Non-parametric methods

Hi everyone.

This is my first time on this forum … thank you for accepting me!

I have run a Quade's rank analysis of covariance (Quade, 1967) using SPSS.

The reason I did not use a straight ANCOVA was because three of the five assumptions underpinning parametric ANCOVA were not confirmed in my data. As the non-parametric method (Quade's) identifies, you are running the ANOVA part of the ANCOVA analysis on the rank-ordered dependent variable with the residuals saved in the OLS regression part of the ANCOVA analysis as the factor. The residuals are clearly the differences between the rank-ordered DV scores minus the predicted scores from the OLS regression model.

All I am able to do currently is, based on the F-ratio (Quade's index), is accept or reject the null.

Any post-hoc follow up is based on rank ordered data. I need to be able to refer the data back to the original units of measurement as a post-hoc procedure otherwise the results will make no sense!

Does anybody have some advice about how I might resolve this?


TS Contributor
Could you tell us something about your study (research questions, variables included, measurement of the variables, sample size), and why you assume that ANCOVA assumptions are violated?

With kind regards

Last edited:
Thanks for coming back to me on this Karabiner.
I have three groups of males (n1 = 89, n2 = 295 and n3 = 66). The dependent variable (DV) is body mass (kg) and the covariate (CV) is age (yrs). I wanted to use ANCOVA to test the H0: M1 = M2 = M3 on the group masses holding the covariate stable.
Only three of the five assumptions underpinning parametric ANCOVA were met in my data.
Linearity between the DV and the CV - r448 = 0.061, P = 0.097 - based on this the assumption is confirmed. However, there is also an issue related to significant differences in the mean ages between the three groups (G1 = 19.1 ± 6.0 yrs, G2 = 24.8 ± 8.4 yrs, G3 = 27.1 ± 5.7 yrs; F2,447 = 25.4, P < 0.001). I concluded therefore that parametric ANCOVA would be inappropriate.
Homogeneity of error variances Levene’s test: L2,447 = 7.76, P < 0.001. This assumption is violated.
Independence of residuals – the scatterplot is orthogonal: r448 = -0.063, P = 0.093, R2 = 0.004, R2adj = 0.002. The assumption is confirmed.
Normality of residuals – Kolmogorov-Smirnov and Shapiro-Wilk tests: K-S450 = 0.061, P < 0.001; S-W450 = 0.957, P < 0.001; Skewness = 0.02 and Kurtosis = -1.19. The residuals are not badly skewed (i.e. S is within ±1.96). I am less concerned about the K index, which is still within acceptable limits. Indeed, it is not at all unusual to see issues with the peaks of normal curves in biological data. I was inclined to assume that a parametric ANCOVA is robust enough to apply to these scores, based on these outcomes, i.e. the assumption is confirmed.
Homogeneity of regression slopes – the slopes of the DV vs CV OLS regression lines for the three groups are not equivalent – this assumption is violated.
Consequently I ran Quade's rank ANCOVA:
1. I rank ordered the DV (mass) and the CV (age).
2. I ran an OLS regression as: Rank Mass = a + (b x Rank Age), and I saved the unstandardised residuals in the process.
3. I ran a one-way ANOVA with the unstandardized residuals saved in 2 as the DV and the grouping variable as the Factor
Results: F2,447 = 24.28 (P < 0.001) which allowed me to reject the H0 in favour of the H1: M1 ≠ M2 ≠ M3.
My issue is how can I run a post-hoc test to identify which of the group means differ, but report the results related to the original units of measurement of the DV (kg)?
Any advice would be most welcome.


TS Contributor
Normality of residuals is irrelevant, if sample size is large enough (as is here the case, cf. central limit theorem).

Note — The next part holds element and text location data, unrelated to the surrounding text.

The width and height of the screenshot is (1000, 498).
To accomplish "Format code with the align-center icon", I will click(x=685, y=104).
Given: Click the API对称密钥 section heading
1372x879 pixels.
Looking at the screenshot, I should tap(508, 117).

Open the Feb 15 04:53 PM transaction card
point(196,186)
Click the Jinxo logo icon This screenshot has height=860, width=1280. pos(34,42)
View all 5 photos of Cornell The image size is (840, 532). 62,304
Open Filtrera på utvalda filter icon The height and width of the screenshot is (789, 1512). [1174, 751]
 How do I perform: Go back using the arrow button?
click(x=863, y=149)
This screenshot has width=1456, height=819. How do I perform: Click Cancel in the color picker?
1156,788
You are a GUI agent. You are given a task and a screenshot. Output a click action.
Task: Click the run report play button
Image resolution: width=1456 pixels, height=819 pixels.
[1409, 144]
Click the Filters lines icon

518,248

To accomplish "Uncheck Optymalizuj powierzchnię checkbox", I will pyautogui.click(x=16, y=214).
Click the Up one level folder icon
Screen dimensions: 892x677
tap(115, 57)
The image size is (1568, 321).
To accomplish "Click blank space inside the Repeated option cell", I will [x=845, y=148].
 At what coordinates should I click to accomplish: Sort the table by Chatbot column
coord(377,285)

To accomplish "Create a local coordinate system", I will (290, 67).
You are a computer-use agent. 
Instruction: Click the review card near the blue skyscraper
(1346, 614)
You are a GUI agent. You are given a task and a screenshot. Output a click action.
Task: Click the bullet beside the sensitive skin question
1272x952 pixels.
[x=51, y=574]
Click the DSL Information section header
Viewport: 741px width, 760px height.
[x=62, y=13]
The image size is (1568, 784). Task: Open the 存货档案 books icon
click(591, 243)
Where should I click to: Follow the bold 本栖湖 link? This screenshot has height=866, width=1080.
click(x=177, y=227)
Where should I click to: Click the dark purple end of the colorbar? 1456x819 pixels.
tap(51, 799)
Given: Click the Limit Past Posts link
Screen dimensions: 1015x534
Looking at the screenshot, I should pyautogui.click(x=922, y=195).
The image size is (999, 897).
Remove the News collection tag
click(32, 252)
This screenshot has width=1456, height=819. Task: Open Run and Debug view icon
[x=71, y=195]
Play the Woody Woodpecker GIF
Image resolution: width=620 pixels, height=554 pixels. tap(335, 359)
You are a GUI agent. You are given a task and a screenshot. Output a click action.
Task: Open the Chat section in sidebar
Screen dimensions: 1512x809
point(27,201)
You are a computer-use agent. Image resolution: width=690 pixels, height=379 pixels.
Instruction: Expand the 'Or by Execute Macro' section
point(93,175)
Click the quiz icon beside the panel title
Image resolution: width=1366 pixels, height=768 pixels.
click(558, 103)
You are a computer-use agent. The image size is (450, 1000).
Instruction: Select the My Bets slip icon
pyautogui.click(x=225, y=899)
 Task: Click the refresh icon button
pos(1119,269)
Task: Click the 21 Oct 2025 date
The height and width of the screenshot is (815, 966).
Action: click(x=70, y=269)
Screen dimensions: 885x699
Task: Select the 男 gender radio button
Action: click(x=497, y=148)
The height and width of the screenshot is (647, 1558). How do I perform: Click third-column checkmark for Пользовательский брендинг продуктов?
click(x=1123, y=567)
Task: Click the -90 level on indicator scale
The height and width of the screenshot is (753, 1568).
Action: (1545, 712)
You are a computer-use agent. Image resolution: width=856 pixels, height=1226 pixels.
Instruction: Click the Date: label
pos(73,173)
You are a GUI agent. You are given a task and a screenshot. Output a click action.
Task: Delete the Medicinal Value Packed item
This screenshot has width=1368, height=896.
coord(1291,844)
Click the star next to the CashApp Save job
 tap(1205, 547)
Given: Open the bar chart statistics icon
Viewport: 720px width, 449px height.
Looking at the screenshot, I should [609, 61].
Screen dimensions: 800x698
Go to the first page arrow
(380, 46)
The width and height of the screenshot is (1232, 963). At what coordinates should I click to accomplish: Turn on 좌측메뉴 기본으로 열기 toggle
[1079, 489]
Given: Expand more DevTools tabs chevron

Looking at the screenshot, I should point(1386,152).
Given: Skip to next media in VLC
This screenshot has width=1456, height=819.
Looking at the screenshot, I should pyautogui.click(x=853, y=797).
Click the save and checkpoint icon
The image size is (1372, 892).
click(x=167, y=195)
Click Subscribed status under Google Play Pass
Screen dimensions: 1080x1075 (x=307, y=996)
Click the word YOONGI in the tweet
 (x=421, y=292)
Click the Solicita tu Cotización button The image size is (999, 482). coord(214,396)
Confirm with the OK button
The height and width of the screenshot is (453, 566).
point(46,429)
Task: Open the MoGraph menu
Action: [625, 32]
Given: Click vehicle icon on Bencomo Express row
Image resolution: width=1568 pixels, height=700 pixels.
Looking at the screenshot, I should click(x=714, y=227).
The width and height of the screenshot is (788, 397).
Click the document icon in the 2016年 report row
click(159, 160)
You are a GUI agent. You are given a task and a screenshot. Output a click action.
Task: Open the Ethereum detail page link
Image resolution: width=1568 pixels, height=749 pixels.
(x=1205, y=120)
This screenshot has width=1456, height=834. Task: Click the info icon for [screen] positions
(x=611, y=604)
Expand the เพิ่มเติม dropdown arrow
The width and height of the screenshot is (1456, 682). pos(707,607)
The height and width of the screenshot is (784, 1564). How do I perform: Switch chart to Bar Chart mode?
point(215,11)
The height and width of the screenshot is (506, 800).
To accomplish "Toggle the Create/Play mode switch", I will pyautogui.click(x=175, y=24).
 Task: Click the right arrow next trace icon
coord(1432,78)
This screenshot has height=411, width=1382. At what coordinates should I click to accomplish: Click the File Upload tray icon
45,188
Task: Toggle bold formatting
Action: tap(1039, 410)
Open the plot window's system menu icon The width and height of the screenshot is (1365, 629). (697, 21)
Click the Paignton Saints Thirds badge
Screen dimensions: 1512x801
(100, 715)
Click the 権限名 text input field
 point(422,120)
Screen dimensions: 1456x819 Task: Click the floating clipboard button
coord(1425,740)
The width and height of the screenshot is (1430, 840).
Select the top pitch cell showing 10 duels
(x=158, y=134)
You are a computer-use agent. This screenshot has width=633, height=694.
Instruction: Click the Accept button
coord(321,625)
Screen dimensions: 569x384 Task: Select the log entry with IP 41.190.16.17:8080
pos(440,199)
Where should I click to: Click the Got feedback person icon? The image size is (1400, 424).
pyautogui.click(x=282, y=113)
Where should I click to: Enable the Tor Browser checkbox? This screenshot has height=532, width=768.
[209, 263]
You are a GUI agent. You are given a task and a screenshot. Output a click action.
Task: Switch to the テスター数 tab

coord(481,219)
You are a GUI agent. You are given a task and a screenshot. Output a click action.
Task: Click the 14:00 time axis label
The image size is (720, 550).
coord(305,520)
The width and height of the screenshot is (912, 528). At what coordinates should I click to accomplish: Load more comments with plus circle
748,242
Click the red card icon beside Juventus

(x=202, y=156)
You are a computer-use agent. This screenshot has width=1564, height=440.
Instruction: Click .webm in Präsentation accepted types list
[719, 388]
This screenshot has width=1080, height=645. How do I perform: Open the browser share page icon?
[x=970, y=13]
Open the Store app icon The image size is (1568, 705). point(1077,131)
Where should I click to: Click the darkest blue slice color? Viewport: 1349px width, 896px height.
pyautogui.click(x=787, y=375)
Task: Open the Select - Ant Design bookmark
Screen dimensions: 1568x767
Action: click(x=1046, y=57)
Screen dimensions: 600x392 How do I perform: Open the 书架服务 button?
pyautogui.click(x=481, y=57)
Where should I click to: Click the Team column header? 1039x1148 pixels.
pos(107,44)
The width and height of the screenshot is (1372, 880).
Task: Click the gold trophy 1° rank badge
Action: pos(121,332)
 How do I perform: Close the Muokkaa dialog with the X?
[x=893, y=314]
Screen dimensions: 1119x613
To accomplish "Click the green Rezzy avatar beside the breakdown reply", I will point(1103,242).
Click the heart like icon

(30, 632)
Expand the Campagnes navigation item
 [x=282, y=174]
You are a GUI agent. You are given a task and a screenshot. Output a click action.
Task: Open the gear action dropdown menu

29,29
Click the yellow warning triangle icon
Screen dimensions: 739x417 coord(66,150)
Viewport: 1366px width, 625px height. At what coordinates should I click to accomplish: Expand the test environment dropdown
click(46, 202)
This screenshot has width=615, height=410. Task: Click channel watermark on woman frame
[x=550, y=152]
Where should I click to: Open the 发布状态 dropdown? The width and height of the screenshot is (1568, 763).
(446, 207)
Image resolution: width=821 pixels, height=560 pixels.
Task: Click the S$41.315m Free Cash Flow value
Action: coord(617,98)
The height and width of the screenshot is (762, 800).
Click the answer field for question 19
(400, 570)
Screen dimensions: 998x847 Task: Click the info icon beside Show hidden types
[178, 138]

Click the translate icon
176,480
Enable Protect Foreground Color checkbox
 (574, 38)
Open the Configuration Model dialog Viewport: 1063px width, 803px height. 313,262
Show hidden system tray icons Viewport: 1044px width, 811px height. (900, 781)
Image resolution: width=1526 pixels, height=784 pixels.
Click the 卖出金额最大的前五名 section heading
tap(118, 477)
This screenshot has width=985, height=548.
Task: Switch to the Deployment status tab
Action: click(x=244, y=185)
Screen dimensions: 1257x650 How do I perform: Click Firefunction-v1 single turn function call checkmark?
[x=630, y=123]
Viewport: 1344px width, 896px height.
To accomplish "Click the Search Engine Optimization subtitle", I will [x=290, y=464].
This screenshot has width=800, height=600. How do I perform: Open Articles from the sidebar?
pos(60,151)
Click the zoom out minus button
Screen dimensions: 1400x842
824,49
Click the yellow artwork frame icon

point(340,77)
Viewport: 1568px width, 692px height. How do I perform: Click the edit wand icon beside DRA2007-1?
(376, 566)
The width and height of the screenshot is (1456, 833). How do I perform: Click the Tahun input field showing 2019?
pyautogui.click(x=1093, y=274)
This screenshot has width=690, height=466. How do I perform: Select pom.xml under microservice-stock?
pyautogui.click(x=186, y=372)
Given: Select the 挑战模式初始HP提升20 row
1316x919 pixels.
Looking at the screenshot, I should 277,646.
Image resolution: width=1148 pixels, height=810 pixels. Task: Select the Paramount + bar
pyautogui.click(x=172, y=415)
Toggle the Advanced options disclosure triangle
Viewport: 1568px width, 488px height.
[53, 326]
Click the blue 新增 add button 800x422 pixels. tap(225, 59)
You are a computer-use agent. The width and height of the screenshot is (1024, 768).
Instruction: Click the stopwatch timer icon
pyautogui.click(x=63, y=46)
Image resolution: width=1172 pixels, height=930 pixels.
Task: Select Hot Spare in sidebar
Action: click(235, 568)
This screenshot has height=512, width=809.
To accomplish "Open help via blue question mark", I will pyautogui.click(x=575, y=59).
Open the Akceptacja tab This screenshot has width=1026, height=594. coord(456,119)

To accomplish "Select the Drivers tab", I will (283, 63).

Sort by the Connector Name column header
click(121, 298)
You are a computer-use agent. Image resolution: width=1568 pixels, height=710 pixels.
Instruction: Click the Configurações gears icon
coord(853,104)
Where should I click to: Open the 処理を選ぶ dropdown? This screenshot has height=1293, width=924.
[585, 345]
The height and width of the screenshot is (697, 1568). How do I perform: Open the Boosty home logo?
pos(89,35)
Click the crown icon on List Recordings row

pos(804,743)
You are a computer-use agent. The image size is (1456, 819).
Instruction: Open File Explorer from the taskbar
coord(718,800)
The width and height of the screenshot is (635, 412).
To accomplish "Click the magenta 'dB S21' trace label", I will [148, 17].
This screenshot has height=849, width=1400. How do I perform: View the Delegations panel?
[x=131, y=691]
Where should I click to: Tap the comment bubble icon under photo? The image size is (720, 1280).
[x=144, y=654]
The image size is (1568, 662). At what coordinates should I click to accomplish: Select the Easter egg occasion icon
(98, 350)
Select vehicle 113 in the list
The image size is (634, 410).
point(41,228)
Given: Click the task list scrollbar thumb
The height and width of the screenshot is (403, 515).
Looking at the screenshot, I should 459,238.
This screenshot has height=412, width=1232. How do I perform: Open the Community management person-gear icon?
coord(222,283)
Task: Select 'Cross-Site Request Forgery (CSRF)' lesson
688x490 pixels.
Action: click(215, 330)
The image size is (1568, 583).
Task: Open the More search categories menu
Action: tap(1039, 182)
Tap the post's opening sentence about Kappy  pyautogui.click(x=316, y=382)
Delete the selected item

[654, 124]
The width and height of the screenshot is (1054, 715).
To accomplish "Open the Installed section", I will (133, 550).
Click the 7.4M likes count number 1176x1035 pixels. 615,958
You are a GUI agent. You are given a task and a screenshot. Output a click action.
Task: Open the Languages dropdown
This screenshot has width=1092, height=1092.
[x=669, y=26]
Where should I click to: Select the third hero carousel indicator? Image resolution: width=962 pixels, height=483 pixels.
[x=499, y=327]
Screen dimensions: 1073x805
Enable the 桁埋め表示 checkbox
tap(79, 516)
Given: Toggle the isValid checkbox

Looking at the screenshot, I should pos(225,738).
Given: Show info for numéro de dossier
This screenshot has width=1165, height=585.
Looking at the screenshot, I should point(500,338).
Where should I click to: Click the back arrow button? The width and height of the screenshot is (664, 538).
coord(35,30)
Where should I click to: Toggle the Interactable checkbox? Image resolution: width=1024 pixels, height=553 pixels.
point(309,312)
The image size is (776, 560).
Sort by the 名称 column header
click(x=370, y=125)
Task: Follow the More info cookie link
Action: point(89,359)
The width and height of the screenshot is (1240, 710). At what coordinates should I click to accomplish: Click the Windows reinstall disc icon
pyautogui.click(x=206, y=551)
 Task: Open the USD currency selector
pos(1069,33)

You should include covariate*dactor interaction in the analysis anyway, I have rarely seen that the covariate is independent from the factor level.

As to homogeneity of variances, that could be a problem, but it certainly depends on the degree of inhomogeneity. p-values just tell you that the differnce is not 0.00000000... in the population.